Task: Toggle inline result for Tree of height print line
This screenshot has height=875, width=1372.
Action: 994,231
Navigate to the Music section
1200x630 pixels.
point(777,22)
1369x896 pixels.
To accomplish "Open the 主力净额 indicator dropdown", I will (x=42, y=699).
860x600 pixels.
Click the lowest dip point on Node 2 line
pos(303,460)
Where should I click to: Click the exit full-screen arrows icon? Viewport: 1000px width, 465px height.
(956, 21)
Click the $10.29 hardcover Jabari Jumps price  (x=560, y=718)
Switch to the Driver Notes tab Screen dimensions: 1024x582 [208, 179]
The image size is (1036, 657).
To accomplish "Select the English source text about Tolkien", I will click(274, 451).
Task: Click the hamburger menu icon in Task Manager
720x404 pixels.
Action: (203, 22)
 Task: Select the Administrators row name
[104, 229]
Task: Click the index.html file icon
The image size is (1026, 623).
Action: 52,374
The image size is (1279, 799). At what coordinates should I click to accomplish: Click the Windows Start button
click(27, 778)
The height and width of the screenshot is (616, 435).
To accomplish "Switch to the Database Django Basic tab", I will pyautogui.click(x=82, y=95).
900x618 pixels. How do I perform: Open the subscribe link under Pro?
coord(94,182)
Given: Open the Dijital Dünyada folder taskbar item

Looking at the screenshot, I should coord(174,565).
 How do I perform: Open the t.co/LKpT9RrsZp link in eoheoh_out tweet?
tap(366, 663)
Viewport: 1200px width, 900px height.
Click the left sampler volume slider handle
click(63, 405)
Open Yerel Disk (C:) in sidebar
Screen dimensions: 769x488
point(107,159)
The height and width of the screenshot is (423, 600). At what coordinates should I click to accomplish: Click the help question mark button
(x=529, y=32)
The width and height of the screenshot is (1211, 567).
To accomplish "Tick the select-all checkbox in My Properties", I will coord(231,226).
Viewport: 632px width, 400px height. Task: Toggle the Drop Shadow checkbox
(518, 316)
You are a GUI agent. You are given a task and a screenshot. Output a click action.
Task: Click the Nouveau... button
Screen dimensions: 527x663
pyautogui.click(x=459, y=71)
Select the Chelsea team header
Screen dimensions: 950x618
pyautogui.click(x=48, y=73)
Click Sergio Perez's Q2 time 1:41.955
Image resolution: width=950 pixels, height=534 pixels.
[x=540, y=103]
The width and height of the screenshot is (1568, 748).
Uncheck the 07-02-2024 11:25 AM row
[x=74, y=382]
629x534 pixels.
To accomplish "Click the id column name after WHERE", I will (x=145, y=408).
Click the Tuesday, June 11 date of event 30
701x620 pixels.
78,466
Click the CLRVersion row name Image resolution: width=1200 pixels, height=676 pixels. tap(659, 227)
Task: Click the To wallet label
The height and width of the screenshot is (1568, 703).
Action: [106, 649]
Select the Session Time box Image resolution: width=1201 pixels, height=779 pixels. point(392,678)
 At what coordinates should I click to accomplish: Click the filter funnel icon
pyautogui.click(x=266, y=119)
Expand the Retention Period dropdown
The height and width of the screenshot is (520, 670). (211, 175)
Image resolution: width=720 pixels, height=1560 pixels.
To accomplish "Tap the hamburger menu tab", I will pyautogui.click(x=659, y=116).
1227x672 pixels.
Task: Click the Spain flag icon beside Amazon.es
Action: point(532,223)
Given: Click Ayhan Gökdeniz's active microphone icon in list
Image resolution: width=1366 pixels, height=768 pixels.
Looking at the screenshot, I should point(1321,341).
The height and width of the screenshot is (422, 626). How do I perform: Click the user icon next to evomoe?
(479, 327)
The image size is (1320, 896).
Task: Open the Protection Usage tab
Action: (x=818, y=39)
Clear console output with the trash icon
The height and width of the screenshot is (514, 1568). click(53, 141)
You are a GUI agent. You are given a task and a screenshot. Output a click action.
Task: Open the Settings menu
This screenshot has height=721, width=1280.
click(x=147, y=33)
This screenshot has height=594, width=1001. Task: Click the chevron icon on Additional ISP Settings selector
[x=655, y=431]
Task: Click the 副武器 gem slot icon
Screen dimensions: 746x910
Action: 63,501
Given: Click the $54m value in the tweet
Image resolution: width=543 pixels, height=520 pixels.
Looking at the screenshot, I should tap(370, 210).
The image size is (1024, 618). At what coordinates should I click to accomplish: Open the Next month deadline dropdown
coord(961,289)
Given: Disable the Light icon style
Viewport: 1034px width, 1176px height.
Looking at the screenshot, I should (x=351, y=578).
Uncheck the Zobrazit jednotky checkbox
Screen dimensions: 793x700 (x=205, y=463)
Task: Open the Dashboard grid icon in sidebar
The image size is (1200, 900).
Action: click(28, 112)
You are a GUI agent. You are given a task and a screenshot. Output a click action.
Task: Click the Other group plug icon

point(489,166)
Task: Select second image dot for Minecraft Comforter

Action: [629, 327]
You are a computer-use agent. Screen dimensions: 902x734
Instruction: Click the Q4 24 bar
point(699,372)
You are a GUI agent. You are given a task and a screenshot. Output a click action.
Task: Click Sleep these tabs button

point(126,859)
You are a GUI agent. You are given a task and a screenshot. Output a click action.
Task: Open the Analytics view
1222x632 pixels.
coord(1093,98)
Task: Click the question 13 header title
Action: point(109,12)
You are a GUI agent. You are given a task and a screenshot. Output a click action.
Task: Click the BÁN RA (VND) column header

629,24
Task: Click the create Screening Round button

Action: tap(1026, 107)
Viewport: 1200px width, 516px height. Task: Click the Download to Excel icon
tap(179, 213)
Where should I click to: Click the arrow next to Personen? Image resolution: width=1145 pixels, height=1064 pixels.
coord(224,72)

→ Problem requirements: All the records, as written, must be given again.

→ Solved exercise:
Task: Toggle inline result for Tree of height print line
This screenshot has height=875, width=1372.
Action: 994,231
Navigate to the Music section
1200x630 pixels.
point(777,22)
1369x896 pixels.
To accomplish "Open the 主力净额 indicator dropdown", I will (x=42, y=699).
860x600 pixels.
Click the lowest dip point on Node 2 line
pos(303,460)
Where should I click to: Click the exit full-screen arrows icon? Viewport: 1000px width, 465px height.
(956, 21)
Click the $10.29 hardcover Jabari Jumps price  (x=560, y=718)
Switch to the Driver Notes tab Screen dimensions: 1024x582 [208, 179]
The image size is (1036, 657).
To accomplish "Select the English source text about Tolkien", I will click(274, 451).
Task: Click the hamburger menu icon in Task Manager
720x404 pixels.
Action: (203, 22)
 Task: Select the Administrators row name
[104, 229]
Task: Click the index.html file icon
The image size is (1026, 623).
Action: 52,374
The image size is (1279, 799). At what coordinates should I click to accomplish: Click the Windows Start button
click(27, 778)
The height and width of the screenshot is (616, 435).
To accomplish "Switch to the Database Django Basic tab", I will pyautogui.click(x=82, y=95).
900x618 pixels. How do I perform: Open the subscribe link under Pro?
coord(94,182)
Given: Open the Dijital Dünyada folder taskbar item

Looking at the screenshot, I should coord(174,565).
 How do I perform: Open the t.co/LKpT9RrsZp link in eoheoh_out tweet?
tap(366, 663)
Viewport: 1200px width, 900px height.
Click the left sampler volume slider handle
click(63, 405)
Open Yerel Disk (C:) in sidebar
Screen dimensions: 769x488
point(107,159)
The height and width of the screenshot is (423, 600). At what coordinates should I click to accomplish: Click the help question mark button
(x=529, y=32)
The width and height of the screenshot is (1211, 567).
To accomplish "Tick the select-all checkbox in My Properties", I will coord(231,226).
Viewport: 632px width, 400px height. Task: Toggle the Drop Shadow checkbox
(518, 316)
You are a GUI agent. You are given a task and a screenshot. Output a click action.
Task: Click the Nouveau... button
Screen dimensions: 527x663
pyautogui.click(x=459, y=71)
Select the Chelsea team header
Screen dimensions: 950x618
pyautogui.click(x=48, y=73)
Click Sergio Perez's Q2 time 1:41.955
Image resolution: width=950 pixels, height=534 pixels.
[x=540, y=103]
The width and height of the screenshot is (1568, 748).
Uncheck the 07-02-2024 11:25 AM row
[x=74, y=382]
629x534 pixels.
To accomplish "Click the id column name after WHERE", I will (x=145, y=408).
Click the Tuesday, June 11 date of event 30
701x620 pixels.
78,466
Click the CLRVersion row name Image resolution: width=1200 pixels, height=676 pixels. tap(659, 227)
Task: Click the To wallet label
The height and width of the screenshot is (1568, 703).
Action: [106, 649]
Select the Session Time box Image resolution: width=1201 pixels, height=779 pixels. point(392,678)
 At what coordinates should I click to accomplish: Click the filter funnel icon
pyautogui.click(x=266, y=119)
Expand the Retention Period dropdown
The height and width of the screenshot is (520, 670). (211, 175)
Image resolution: width=720 pixels, height=1560 pixels.
To accomplish "Tap the hamburger menu tab", I will pyautogui.click(x=659, y=116).
1227x672 pixels.
Task: Click the Spain flag icon beside Amazon.es
Action: point(532,223)
Given: Click Ayhan Gökdeniz's active microphone icon in list
Image resolution: width=1366 pixels, height=768 pixels.
Looking at the screenshot, I should point(1321,341).
The height and width of the screenshot is (422, 626). How do I perform: Click the user icon next to evomoe?
(479, 327)
The image size is (1320, 896).
Task: Open the Protection Usage tab
Action: (x=818, y=39)
Clear console output with the trash icon
The height and width of the screenshot is (514, 1568). click(53, 141)
You are a GUI agent. You are given a task and a screenshot. Output a click action.
Task: Open the Settings menu
This screenshot has height=721, width=1280.
click(x=147, y=33)
This screenshot has height=594, width=1001. Task: Click the chevron icon on Additional ISP Settings selector
[x=655, y=431]
Task: Click the 副武器 gem slot icon
Screen dimensions: 746x910
Action: 63,501
Given: Click the $54m value in the tweet
Image resolution: width=543 pixels, height=520 pixels.
Looking at the screenshot, I should tap(370, 210).
The image size is (1024, 618). At what coordinates should I click to accomplish: Open the Next month deadline dropdown
coord(961,289)
Given: Disable the Light icon style
Viewport: 1034px width, 1176px height.
Looking at the screenshot, I should (x=351, y=578).
Uncheck the Zobrazit jednotky checkbox
Screen dimensions: 793x700 (x=205, y=463)
Task: Open the Dashboard grid icon in sidebar
The image size is (1200, 900).
Action: click(28, 112)
You are a GUI agent. You are given a task and a screenshot. Output a click action.
Task: Click the Other group plug icon

point(489,166)
Task: Select second image dot for Minecraft Comforter

Action: [629, 327]
You are a computer-use agent. Screen dimensions: 902x734
Instruction: Click the Q4 24 bar
point(699,372)
You are a GUI agent. You are given a task and a screenshot. Output a click action.
Task: Click Sleep these tabs button

point(126,859)
You are a GUI agent. You are given a task and a screenshot. Output a click action.
Task: Open the Analytics view
1222x632 pixels.
coord(1093,98)
Task: Click the question 13 header title
Action: point(109,12)
You are a GUI agent. You are given a task and a screenshot. Output a click action.
Task: Click the BÁN RA (VND) column header

629,24
Task: Click the create Screening Round button

Action: tap(1026, 107)
Viewport: 1200px width, 516px height. Task: Click the Download to Excel icon
tap(179, 213)
Where should I click to: Click the arrow next to Personen? Image resolution: width=1145 pixels, height=1064 pixels.
coord(224,72)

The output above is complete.